■ What you need to do
Each line of the data below containing "chat" needs to be listed.

• • • • •

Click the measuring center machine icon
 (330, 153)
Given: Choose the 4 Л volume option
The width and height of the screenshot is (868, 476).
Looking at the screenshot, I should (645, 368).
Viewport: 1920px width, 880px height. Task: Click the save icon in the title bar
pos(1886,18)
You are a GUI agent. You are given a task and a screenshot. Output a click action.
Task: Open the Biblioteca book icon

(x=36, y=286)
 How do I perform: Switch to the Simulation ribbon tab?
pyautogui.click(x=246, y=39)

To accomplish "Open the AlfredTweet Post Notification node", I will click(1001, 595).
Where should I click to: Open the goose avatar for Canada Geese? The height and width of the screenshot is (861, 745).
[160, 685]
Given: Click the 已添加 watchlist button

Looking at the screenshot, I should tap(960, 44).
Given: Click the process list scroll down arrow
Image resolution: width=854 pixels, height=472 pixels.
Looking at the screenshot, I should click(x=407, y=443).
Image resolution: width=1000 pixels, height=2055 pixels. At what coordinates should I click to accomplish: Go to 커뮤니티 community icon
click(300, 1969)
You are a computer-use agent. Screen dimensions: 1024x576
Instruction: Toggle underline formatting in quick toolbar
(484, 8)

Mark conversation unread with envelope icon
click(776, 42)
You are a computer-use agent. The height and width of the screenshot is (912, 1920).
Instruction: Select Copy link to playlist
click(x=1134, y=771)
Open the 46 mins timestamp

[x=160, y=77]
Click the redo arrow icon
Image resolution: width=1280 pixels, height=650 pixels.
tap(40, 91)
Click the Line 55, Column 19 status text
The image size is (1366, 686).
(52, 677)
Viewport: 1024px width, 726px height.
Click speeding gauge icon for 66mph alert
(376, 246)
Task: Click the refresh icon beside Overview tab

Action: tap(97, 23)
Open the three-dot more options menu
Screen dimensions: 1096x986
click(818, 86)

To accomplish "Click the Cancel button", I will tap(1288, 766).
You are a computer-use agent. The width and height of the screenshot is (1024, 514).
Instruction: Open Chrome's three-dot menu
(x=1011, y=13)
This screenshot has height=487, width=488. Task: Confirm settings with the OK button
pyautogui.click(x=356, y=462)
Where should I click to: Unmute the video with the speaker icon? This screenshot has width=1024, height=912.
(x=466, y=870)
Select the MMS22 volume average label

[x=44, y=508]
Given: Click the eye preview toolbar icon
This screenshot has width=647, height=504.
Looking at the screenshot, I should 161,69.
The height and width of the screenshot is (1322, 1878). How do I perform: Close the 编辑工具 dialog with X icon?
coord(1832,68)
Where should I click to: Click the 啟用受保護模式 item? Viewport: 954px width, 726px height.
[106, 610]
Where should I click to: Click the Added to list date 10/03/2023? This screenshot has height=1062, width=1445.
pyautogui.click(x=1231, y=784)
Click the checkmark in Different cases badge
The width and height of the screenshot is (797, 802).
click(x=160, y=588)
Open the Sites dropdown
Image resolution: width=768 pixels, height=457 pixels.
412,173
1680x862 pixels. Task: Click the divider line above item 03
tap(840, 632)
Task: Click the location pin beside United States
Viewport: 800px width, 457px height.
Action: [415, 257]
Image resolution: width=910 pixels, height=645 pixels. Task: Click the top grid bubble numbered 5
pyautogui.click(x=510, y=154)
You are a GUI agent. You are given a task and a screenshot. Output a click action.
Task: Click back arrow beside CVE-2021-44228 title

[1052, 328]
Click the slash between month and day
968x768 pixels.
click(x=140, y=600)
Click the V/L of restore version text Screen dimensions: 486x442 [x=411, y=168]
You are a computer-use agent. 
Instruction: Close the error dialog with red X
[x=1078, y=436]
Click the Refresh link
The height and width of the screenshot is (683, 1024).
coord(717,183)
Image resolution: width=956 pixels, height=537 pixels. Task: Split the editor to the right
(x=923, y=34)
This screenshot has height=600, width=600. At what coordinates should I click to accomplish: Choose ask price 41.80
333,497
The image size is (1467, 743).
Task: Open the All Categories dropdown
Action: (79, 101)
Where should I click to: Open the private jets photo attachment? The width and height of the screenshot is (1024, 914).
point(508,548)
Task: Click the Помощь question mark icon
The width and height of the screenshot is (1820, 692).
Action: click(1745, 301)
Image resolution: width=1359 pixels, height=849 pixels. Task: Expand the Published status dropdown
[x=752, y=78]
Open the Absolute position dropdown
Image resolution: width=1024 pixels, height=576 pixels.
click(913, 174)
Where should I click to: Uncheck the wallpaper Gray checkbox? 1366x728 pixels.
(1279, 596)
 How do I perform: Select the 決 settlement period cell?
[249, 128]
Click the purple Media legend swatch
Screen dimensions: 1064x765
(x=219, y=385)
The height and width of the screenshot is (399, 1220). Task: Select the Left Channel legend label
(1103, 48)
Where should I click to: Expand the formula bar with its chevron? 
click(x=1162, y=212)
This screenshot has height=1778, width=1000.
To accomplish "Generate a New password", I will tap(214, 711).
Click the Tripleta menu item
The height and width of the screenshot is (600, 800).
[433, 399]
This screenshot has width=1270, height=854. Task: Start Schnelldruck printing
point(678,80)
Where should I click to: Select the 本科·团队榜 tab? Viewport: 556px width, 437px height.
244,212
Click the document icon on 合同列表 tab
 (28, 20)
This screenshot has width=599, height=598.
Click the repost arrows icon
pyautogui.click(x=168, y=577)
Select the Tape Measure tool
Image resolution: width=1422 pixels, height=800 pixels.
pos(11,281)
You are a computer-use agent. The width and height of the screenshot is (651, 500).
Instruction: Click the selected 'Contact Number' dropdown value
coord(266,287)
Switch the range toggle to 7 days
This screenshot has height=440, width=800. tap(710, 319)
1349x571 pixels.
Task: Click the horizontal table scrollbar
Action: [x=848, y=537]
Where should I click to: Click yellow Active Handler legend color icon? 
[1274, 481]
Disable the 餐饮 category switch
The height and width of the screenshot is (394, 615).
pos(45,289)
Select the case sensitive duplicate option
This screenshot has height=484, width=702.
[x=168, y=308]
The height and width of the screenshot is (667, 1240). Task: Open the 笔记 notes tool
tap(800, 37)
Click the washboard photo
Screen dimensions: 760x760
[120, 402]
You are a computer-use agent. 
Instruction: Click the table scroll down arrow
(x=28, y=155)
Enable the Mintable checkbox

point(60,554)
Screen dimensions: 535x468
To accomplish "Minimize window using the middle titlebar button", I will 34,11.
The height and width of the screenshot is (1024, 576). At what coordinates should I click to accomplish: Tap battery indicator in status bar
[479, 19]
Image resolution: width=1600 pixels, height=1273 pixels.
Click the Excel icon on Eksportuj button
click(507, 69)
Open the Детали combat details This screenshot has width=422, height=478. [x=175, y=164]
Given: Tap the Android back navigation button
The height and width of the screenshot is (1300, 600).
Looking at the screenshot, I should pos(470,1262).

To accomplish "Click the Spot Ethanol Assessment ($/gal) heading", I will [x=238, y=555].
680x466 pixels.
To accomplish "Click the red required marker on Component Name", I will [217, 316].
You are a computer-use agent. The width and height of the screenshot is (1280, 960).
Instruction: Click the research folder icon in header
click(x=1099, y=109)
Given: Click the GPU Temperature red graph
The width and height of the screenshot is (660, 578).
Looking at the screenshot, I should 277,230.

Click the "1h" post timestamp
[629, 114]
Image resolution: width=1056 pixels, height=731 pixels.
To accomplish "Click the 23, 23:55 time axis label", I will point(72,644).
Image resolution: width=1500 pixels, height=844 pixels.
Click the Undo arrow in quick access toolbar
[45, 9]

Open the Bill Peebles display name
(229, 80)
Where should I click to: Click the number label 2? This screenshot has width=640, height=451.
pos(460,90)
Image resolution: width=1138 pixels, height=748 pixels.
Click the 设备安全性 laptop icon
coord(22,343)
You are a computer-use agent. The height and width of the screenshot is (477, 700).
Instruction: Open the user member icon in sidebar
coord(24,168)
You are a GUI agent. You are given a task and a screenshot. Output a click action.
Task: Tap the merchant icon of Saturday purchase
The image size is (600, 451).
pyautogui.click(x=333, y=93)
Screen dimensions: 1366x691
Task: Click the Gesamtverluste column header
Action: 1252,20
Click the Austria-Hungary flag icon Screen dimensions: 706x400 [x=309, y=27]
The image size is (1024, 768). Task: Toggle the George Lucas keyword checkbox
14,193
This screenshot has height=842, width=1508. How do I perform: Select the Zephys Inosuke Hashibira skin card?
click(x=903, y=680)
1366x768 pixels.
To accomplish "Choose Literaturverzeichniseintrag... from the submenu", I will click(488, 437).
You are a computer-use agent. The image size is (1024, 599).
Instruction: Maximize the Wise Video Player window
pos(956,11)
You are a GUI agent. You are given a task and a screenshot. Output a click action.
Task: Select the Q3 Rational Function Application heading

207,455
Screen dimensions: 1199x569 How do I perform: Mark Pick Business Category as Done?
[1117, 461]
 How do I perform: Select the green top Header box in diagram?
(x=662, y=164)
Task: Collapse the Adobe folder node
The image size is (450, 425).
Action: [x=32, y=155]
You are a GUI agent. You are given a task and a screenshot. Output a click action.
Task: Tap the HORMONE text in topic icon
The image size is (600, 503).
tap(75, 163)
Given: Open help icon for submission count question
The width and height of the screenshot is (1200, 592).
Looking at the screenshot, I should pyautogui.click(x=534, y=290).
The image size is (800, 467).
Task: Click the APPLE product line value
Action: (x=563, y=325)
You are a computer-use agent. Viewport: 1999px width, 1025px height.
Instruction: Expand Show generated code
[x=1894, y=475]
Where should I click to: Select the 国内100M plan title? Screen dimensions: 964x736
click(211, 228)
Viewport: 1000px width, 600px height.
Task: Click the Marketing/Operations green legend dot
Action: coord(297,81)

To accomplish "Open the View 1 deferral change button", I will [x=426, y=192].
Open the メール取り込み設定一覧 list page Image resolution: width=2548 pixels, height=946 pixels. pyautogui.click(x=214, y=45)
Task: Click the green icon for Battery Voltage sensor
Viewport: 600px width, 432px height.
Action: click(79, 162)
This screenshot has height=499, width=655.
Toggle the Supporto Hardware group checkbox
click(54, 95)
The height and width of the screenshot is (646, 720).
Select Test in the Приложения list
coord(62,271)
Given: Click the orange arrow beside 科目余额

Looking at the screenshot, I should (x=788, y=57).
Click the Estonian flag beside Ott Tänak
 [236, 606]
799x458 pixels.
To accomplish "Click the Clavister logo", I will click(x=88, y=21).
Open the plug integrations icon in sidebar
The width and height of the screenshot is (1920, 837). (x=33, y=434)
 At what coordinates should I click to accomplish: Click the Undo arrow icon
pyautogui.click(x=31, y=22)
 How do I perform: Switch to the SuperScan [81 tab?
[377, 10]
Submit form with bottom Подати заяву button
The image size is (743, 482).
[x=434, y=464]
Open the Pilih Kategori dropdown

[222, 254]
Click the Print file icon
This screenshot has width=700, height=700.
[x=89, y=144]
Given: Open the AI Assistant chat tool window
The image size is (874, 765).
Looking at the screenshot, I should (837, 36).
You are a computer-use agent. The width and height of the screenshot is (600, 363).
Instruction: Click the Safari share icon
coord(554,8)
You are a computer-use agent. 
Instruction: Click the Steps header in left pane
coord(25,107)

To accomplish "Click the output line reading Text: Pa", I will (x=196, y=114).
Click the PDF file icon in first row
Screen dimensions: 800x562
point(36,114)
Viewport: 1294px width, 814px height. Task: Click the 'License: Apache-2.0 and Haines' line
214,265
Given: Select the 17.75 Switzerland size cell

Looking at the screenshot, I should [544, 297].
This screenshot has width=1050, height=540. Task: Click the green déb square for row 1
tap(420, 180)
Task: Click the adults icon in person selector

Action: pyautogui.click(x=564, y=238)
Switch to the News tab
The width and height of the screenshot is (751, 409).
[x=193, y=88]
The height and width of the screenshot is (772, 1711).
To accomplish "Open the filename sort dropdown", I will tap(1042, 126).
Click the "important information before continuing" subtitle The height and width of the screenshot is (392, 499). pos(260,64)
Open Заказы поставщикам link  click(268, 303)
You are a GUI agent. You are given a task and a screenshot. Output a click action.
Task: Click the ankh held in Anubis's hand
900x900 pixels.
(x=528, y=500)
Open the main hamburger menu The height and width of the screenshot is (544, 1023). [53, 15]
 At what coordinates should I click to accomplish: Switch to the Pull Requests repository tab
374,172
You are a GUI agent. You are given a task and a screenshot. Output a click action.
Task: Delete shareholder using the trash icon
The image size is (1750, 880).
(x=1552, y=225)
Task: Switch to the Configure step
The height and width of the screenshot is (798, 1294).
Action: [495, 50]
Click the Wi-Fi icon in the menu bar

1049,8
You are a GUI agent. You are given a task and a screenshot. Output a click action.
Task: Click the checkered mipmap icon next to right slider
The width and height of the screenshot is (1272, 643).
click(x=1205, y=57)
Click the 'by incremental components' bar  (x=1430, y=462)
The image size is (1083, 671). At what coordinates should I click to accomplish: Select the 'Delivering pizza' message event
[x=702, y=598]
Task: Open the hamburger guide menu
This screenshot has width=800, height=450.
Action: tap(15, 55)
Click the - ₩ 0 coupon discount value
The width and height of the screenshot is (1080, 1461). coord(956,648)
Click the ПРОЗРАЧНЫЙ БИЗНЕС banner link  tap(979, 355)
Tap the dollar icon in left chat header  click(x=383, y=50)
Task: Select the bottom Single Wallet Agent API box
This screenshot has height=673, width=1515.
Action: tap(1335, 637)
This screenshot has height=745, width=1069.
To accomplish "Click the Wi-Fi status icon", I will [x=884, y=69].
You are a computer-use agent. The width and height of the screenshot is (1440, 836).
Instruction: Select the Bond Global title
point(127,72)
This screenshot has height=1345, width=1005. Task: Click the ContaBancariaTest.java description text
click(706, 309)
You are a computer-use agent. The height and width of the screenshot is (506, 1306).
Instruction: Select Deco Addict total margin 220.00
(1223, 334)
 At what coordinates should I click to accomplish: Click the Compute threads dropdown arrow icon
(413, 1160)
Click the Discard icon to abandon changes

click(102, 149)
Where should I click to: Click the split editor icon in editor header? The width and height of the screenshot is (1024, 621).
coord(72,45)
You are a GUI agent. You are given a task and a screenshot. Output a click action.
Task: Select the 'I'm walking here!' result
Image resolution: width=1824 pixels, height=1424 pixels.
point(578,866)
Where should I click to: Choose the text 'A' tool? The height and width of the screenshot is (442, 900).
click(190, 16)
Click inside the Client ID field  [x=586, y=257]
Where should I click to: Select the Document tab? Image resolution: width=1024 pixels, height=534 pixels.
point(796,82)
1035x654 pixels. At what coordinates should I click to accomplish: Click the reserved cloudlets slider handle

• • • • •

■ Solution to this problem
Given: Open the AI Assistant chat tool window
Tap the dollar icon in left chat header  click(x=383, y=50)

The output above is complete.